Pada tahun 1992, seorang pilot Kanada yang terobsesi dengan pesawat ultralight bernama William Lishman menyaksikan sekawanan angsa yang mengikuti perahu. Dia selalu bermimpi terbang dengan burung; sekarang dia melihat bagaimana hal itu bisa dilakukan. Lishman mendekati para peneliti burung bangau rejan dengan proposal yang keterlaluan: Dia akan mengajari kuda jantan rejan untuk bermigrasi di belakang ultralight—pada dasarnya sepeda roda tiga bersayap dengan baling-baling tiga bilah—yang dikemudikan oleh Kostum. Pada tahun 1993, Lishman, bersama dengan Joe Duff, pilot utama untuk Operasi Migrasi, menguji proposisinya dengan angsa Kanada yang dicetak (didramatisasi dalam film Terbang Pulang). Itu berhasil. Sambil menahan napas kolektif mereka, ahli biologi bangau memberinya lampu hijau untuk mencoba dengan burung mereka.

Heather Ray

Untuk melatih keledai, Lishman pertama-tama mengendarai ultralight-nya dalam lingkaran di tanah. Dribbling suguhan di belakangnya, dia mendapat perhatian kawanan. Selanjutnya, mereka melakukan penerbangan pendek, lalu lebih lama. Pada tahun 2001, kawanan pertama dari tujuh anak ayam yang dipelihara dengan kostum berjalan ke selatan di belakang pesawat. Seorang kru darat dengan pena portabel, makanan, RV, dan kebutuhan lainnya mengikuti skuadron di tanah. Bermalam dan duduk di luar cuaca buruk di lokasi persinggahan yang telah dipilih sebelumnya, seperti halnya burung liar, bangau tiba enam minggu kemudian di Florida tengah. Tahun lalu, Operation Migration merayakan suksesnya migrasi berkostum tahunan ke-13.

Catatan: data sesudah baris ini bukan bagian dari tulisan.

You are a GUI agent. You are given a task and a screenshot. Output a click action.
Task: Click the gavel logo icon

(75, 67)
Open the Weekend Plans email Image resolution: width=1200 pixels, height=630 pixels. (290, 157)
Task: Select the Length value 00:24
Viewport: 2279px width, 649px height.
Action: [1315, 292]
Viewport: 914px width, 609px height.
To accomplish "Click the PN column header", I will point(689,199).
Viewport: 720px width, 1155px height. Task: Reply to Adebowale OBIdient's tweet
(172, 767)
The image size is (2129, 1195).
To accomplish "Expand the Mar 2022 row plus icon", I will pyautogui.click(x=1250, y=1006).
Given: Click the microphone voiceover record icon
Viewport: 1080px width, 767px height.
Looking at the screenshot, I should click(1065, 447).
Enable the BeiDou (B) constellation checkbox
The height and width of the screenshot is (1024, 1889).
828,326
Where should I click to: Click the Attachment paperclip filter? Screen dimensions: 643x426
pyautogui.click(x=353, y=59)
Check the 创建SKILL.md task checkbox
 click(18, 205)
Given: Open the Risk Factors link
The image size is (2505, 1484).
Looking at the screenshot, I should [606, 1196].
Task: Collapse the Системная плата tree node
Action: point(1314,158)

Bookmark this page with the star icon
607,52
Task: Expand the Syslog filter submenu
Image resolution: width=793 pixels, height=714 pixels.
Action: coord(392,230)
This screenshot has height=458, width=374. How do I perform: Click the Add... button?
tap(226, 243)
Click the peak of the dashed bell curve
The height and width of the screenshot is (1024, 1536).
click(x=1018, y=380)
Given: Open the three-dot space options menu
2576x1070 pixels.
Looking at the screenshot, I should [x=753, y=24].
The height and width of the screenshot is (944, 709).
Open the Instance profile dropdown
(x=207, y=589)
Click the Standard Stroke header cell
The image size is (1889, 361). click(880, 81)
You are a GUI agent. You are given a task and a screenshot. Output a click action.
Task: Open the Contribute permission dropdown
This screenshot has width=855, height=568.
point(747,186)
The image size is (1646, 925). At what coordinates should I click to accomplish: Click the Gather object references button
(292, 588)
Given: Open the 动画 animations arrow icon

Saat ini, Whooping Crane Eastern Partnership— yang memiliki delapan mitra, termasuk Patuxent dan ICF dengan gabungan sekitar 50 staf crane penuh waktu; lembaga federal dan negara bagian; mitra pendanaan; dan tiga lembaga nonprofit—merupakan model untuk upaya restorasi lainnya.

“Memalukan untuk bisa memainkan peran kecil dalam upaya ini,” kata Peregoy dari Patuxent. Dia tahu bahwa, terlepas dari dedikasi yang kuat dari para peneliti yang terlibat, masih ada tantangan di depan. Bagaimanapun, alam memiliki 40 juta tahun untuk menyempurnakan biologi bangau rejan. Teknologi dan niat baik hanya bisa mengejar ketinggalan.

Kisah ini awalnya muncul dalam edisi mental_floss Majalah. Langganan di sini.